Anonymous
Beloved of All
My now ex-boyfriend and I have had a what you call toxic relationship for the past four years but last year we decided on getting off of my birth control and trying to have a baby. We had a huge fight on New Year’s Eve and didn’t talk for 19 days. On the 19th day we talked again and a month later I found out I was pregnant.. I prayed for this baby God, and now that I have since found out, I was pregnant. Our relationship went downhill. I went to the ER for food poisoning and he didn’t care. He ended up moving out because he didn’t want to help me financially with our apartment and just stopped caring and going out and doing what he wanted.. If he wanted this God, why would he leave us? He went back to his mom’s house where she doesn’t charge her kids rent and I’m over here struggling to stay in my apartment, but I’d rather be on my own then go back to get help from family I’m mentally and physically falling apart. The life I prayed for is gone and I keep seeing videos on how God has a plan and to be patient and to work on myself, but it’s so hard. Please God give me strength, strength to be a good mom to my already nine year-old son and to my future Son… I pray that I can enjoy this pregnancy whether it’s alone or with just family. But I pray that he better himself as a man so he can be the father to his already two daughters he has and to his first son, which feels like he just abandoned. Please God bring us back together, stronger more financially stable, and able to communicate better.

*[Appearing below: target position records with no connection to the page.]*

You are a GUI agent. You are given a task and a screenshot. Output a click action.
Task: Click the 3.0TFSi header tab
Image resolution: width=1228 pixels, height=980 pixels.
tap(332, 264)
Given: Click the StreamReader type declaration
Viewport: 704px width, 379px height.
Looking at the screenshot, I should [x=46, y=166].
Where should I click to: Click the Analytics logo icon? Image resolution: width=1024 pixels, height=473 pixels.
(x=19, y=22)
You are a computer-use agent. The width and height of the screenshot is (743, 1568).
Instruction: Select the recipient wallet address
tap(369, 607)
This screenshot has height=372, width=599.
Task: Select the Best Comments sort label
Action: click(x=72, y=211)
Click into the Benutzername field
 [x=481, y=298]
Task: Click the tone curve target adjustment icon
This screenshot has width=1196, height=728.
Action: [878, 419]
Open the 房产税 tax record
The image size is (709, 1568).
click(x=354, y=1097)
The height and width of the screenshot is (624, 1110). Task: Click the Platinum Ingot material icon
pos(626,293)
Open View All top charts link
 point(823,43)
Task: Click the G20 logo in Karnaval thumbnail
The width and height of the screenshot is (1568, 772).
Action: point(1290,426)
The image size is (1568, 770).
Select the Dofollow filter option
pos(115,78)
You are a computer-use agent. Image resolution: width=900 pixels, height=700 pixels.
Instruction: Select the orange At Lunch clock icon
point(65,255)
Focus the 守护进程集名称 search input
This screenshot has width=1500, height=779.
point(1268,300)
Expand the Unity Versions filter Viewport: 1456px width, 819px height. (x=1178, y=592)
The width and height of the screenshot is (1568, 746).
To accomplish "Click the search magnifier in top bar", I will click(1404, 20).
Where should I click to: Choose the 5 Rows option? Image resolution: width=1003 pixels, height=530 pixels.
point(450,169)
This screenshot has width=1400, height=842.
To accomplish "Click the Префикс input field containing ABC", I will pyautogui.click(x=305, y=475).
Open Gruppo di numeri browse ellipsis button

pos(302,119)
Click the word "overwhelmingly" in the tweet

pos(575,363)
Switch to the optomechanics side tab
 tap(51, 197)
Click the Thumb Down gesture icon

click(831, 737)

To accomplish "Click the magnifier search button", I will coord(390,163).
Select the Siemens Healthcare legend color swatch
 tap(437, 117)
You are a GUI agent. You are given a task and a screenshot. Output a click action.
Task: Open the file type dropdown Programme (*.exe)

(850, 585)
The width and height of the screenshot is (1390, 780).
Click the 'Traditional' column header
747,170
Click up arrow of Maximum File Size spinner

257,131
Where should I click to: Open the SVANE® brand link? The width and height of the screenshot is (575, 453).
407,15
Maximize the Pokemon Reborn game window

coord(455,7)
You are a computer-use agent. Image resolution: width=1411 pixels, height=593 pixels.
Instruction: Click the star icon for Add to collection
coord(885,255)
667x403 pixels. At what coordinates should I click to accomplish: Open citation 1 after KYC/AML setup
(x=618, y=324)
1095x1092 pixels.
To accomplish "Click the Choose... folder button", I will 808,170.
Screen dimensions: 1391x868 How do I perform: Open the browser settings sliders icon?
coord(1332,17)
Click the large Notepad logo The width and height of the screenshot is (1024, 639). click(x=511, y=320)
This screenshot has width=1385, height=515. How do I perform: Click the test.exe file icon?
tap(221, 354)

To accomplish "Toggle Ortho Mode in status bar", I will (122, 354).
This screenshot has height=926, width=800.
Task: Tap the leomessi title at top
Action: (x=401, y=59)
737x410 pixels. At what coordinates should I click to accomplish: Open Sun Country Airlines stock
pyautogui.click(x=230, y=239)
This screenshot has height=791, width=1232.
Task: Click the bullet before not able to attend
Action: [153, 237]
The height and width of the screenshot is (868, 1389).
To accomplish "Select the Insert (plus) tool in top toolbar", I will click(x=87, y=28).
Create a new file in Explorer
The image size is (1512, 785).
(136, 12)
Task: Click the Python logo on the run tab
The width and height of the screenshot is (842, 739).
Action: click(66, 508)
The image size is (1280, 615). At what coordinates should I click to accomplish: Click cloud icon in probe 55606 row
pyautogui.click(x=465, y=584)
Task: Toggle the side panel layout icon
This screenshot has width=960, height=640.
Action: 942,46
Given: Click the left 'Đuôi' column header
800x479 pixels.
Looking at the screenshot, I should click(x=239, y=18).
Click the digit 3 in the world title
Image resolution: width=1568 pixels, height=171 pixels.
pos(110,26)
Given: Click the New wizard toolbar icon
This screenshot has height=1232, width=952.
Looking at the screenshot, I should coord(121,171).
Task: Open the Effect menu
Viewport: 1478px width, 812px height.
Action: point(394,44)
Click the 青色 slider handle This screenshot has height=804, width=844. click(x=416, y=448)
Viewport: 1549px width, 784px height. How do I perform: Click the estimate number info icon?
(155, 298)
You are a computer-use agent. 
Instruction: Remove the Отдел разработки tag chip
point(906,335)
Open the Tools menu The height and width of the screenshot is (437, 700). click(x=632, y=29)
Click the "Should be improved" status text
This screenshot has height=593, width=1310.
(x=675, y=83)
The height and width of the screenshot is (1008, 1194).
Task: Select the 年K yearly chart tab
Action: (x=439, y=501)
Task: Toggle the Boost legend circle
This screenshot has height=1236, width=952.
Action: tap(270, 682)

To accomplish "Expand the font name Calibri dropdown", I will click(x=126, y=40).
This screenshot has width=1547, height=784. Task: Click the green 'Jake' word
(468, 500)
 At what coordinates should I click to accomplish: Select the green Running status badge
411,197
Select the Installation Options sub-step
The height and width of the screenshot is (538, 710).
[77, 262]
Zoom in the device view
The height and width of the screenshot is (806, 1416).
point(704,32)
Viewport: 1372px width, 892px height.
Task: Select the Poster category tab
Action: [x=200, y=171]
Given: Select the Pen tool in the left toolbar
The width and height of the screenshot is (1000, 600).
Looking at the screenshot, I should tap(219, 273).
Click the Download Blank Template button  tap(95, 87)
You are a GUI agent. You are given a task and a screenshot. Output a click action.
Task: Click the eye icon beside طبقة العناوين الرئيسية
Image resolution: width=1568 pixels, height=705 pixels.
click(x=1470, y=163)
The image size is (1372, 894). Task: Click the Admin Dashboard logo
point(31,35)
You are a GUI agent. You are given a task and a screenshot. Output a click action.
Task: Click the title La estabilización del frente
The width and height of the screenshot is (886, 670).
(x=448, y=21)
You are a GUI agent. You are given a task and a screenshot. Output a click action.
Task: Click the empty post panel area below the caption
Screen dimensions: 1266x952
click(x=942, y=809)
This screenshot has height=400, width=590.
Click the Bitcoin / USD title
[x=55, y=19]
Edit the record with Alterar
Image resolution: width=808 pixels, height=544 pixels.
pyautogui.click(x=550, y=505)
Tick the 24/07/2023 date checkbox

Please show him God that all things are possible if he just stops being so stubborn and so prideful and just change for the better, I pray that he stops drinking, and that he can learn how to be more financially stable, not only for himself but for his daughters he previously had with his ex… please God I really pray that you can bring us back together before I move out of this apartment please make him see that I have done anything and everything for him and it has all been out of love. Please don’t let this be the end of us God, please and if it is, please give me so much strength to get through This. Thank you.